### [Problem requirements]
Only a single number is expected: how many lines of the data hold the word "settings".
***** Records for the task
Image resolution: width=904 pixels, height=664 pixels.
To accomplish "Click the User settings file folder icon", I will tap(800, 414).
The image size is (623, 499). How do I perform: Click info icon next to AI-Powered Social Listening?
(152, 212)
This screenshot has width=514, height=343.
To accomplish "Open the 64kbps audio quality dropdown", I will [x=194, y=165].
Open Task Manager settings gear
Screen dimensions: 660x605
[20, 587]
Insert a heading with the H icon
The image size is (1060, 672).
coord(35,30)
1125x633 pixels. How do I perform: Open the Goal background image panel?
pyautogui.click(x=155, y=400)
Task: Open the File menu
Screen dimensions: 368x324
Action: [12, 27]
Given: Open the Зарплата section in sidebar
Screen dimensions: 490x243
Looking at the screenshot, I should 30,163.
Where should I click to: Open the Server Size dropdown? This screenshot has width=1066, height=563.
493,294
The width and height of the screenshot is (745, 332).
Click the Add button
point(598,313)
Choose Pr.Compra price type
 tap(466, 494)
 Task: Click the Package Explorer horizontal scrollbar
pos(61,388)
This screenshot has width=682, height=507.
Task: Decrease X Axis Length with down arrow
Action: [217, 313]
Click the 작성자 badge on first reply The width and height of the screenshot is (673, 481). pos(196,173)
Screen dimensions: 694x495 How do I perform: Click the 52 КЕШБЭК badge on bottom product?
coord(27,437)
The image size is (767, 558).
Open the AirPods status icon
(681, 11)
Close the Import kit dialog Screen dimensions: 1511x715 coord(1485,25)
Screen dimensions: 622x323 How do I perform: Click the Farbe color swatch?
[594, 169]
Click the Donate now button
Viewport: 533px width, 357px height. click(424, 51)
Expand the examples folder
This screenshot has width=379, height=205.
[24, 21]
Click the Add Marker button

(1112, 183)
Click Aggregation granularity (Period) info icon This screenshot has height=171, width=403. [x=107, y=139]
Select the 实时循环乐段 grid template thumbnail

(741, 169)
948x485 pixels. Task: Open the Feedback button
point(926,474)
**********
### [Task answer]
2